I'm reading Applied Partial Differential Equations by DuChateu and Zachmann, and the first couple of chapters contain quite a bit of review of Fourier series, as well as theory about L2 integrable functions and orthogonal/orthonormal basis sets of functions.

Some of the exercises require showing that a particular family of functions is not a complete orthogonal or orthonormal family over a certain interval. The definition given by the book which I am able to remember is that a family of functions is not complete in L2 if $\exists$ a non-zero function $g \in L^2: (g, u_k) = 0$, $\{u_k: k = 1, 2,\ldots\}$ The full definition of a complete family of functions is here.

There don't appear to be any exercises on how to prove a family of functions is complete; it would seem this is a more difficult task. For example, the family of functions $(\frac{2}{\pi})^{\frac{1}{2}}\sin(kx)$ is stated to be complete and orthonormal on the interval $L^2(0, \pi)$; IIRC the family of function $\sin(\frac{n\pi x}{L})$ is complete and orthogonal (but not orthonormal) on the interval $(0, L)$.

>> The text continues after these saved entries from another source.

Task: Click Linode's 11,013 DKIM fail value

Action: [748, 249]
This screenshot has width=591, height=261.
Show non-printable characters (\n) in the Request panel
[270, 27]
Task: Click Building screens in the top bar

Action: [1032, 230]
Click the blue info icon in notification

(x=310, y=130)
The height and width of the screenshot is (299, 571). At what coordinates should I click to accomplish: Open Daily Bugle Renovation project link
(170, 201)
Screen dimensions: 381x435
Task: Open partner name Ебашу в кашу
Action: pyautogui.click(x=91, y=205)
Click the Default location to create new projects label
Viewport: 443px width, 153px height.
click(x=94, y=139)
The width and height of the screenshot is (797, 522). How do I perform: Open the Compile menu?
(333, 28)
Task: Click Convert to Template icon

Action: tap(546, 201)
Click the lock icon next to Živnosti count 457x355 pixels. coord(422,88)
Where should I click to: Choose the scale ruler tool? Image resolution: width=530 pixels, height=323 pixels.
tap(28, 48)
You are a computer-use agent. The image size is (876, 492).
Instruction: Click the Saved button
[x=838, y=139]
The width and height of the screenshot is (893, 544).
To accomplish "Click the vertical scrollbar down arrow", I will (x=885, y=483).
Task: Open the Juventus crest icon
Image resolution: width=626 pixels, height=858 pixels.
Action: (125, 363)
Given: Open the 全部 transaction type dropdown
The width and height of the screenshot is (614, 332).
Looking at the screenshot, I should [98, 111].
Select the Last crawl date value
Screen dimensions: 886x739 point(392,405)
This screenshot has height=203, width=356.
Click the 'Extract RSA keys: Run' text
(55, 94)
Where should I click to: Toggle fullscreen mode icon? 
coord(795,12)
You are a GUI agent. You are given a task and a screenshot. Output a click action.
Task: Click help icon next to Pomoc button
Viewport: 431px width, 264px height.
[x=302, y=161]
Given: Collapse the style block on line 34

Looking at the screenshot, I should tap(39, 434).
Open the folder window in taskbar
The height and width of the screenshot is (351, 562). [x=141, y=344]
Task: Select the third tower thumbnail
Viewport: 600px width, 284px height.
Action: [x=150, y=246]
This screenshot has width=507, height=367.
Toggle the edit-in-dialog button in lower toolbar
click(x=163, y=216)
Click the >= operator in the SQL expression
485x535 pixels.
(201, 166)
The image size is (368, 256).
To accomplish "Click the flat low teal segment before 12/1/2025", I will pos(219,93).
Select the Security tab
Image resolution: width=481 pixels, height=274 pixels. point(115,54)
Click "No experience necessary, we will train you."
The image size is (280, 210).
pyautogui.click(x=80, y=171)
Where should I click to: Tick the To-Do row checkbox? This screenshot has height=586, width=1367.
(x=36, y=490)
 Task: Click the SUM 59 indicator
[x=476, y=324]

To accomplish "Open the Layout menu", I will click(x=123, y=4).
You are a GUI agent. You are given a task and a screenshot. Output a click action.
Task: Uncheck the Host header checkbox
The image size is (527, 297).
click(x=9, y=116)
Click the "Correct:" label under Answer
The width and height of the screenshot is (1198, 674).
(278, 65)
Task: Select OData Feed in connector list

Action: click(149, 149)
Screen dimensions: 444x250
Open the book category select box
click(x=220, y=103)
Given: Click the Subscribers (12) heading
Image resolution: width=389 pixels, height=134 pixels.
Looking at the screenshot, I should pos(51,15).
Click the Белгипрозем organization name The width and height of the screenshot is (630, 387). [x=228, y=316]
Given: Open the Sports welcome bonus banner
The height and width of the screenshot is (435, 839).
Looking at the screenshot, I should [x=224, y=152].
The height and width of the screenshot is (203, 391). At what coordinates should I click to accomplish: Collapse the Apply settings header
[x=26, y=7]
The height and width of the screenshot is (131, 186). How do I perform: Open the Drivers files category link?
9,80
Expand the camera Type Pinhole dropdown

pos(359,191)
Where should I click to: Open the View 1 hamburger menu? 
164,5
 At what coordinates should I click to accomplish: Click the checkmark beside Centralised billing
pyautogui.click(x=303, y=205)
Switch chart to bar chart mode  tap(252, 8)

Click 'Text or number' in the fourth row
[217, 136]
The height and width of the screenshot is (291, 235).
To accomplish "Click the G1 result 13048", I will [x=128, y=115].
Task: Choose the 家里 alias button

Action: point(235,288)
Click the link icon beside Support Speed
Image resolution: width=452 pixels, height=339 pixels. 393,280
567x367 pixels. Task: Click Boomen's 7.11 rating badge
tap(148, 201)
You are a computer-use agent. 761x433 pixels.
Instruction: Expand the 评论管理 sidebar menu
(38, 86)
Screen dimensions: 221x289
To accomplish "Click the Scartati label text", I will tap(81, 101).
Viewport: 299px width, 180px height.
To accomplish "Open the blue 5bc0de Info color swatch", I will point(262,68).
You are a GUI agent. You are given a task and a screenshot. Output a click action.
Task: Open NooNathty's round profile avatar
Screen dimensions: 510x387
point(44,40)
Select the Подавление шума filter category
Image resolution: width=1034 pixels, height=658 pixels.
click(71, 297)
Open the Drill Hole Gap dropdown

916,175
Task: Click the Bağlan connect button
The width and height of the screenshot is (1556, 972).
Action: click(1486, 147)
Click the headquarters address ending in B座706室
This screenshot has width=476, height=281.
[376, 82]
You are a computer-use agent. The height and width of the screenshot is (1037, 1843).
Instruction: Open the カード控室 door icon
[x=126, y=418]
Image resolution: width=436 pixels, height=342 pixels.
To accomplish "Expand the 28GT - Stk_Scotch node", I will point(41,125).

I don't think the definition in 2 would be much help, certainly one can't evaluate every possible piecewise continuous function on the interval in question? The (perhaps simpleminded) approach I had in mind (assuming the converse of the the above definition of a function not being complete is true) would be to go from there with a proof by contradiction, or else somehow show that if there is some function g that purports to make the inner product $(g, u_k)$ zero on the interval, that this function by necessity would have to converge to $u_j, j \neq k$ at all points on the interval to make the inner product integral go to zero. I haven't gotten very far in my attempts, though, and any further advice on how to go about this would be appreciated.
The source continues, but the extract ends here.